The Qualifying Associations
Title | The Qualifying Associations PDF eBook |
Author | Geoffrey Millerson |
Publisher | Routledge |
Pages | 320 |
Release | 2013-08-21 |
Genre | Social Science |
ISBN | 1136254560 |
This is Volume XII of eighteen in a series on the Sociology of Work and Organisation. First published in 1964, this study looks at one important aspect of professionalism, the way to professional status through organization.

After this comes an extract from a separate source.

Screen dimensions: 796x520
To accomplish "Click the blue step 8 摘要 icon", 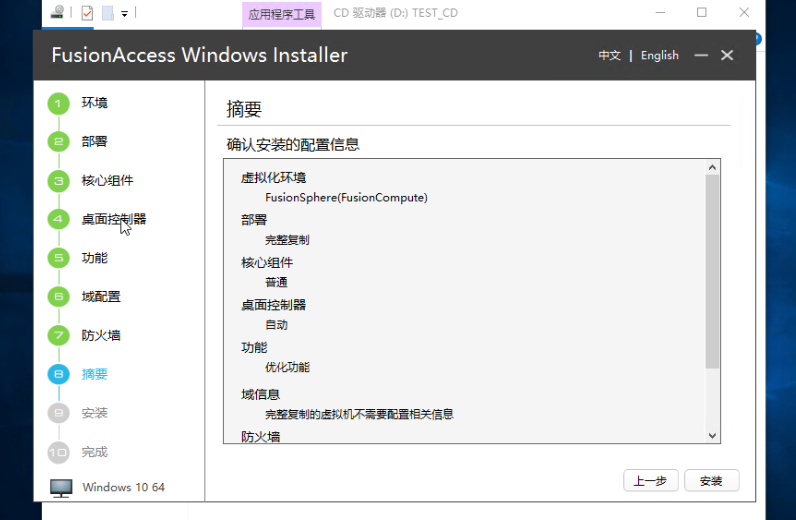I will pos(59,375).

It describes the Qualifying Association, a type of organization which attempts to qualify individuals for practice in a particular occupation.

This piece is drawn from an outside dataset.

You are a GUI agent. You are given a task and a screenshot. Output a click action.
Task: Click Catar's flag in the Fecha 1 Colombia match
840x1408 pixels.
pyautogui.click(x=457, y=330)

The Qualifying Associations
Title | The Qualifying Associations PDF eBook |
Author | Geoffrey Millerson |
Publisher | |
Pages | 306 |
Release | 1964 |
Genre | Professional associations |
ISBN | 9780415178389 |
Qualifying Associatns Ils 161
Title | Qualifying Associatns Ils 161 PDF eBook |
Author | Geoffrey Millerson |
Publisher | |
Pages | 320 |
Release | 2003 |
Genre | |
ISBN | 9780415176880 |
This volume traces the modern critical and performance history of this play, one of Shakespeare's most-loved and most-performed comedies. The essay focus on such modern concerns as feminism, deconstruction, textual theory, and queer theory.

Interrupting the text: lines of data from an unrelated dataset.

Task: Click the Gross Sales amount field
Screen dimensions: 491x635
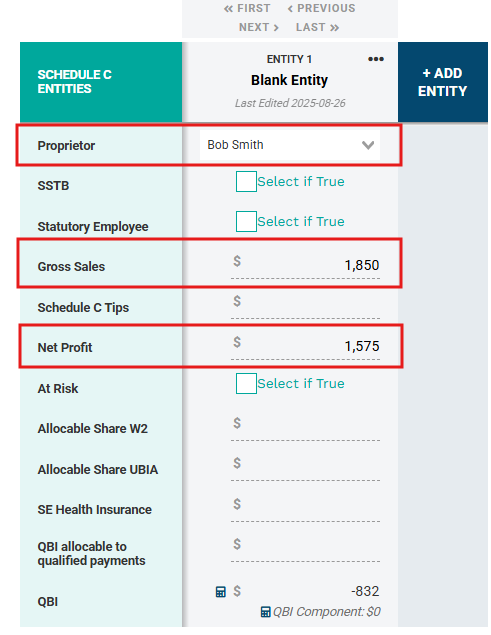Action: click(x=305, y=266)
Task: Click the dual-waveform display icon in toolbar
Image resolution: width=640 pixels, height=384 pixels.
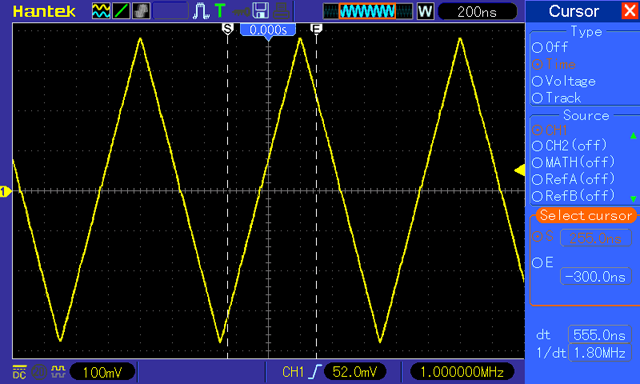Action: click(101, 11)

The End of Membership as We Know It
Title | The End of Membership as We Know It PDF eBook |
Author | Sarah L. Sladek |
Publisher | John Wiley & Sons |
Pages | 95 |
Release | 2013-10-03 |
Genre | Business & Economics |
ISBN | 1118834267 |
How new membership models can help associations survive and thrive in today's evolving environment The era when associations could count on members joining and renewing, even with a relatively unchanging menu of membership benefits, has passed. No, membership is not dead, argues author Sarah Sladek. But associations do need to change their thinking and their models. In The End of Membership As We Know It: Building the Fortune-Flipping, Must-Have Association of the Next Century, Sladek offers practical, proven ways that associations can respond to changes affecting participation such as the generational shifts in the workforce, social changes, and technology-eased access to content and community. The End of Membership As We Know It explains: How niche the new competitive advantage is Why organizational culture has an enormous impact on recruitment and retention What emerging member-prospects value and want Why and how to focus on member ROI instead of program ROI How to craft and deliver compelling benefits rather than features How to extend your reach Which emerging models are taking root and showing promise Providing numerous real-world examples along with specific guidance, The End of Membership As We Know It is a must-have guide for moving your membership model into the future.
The Qualifying Associations
Title | The Qualifying Associations PDF eBook |
Author | Geoffrey Millerson |
Publisher | |
Pages | |
Release | 1964 |
Genre | Professional education |
ISBN |
The Institute's Future Role as a Qualifying Association
Title | The Institute's Future Role as a Qualifying Association PDF eBook |
Author | Wilde Committee |
Publisher | |
Pages | 47 |
Release | 1973* |
Genre | Banks and banking |
ISBN |
Qualifying Times
Title | Qualifying Times PDF eBook |
Author | Jaime Schultz |
Publisher | University of Illinois Press |
Pages | 305 |
Release | 2014-03-15 |
Genre | Social Science |
ISBN | 0252095960 |
This perceptive, lively study explores U.S. women's sport through historical "points of change": particular products or trends that dramatically influenced both women's participation in sport and cultural responses to women athletes. Beginning with the seemingly innocent ponytail, the subject of the Introduction, scholar Jaime Schultz challenges the reader to look at the historical and sociological significance of now-common items such as sports bras and tampons and ideas such as sex testing and competitive cheerleading. Tennis wear, tampons, and sports bras all facilitated women’s participation in physical culture, while physical educators, the aesthetic fitness movement, and Title IX encouraged women to challenge (or confront) policy, financial, and cultural obstacles. While some of these points of change increased women's physical freedom and sporting participation, they also posed challenges. Tampons encouraged menstrual shame, sex testing (a tool never used with male athletes) perpetuated narrowly-defined cultural norms of femininity, and the late-twentieth-century aesthetic fitness movement fed into an unrealistic beauty ideal. Ultimately, Schultz finds that U.S. women's sport has progressed significantly but ambivalently. Although participation in sports is no longer uncommon for girls and women, Schultz argues that these "points of change" have contributed to a complex matrix of gender differentiation that marks the female athletic body as different than--as less than--the male body, despite the advantages it may confer.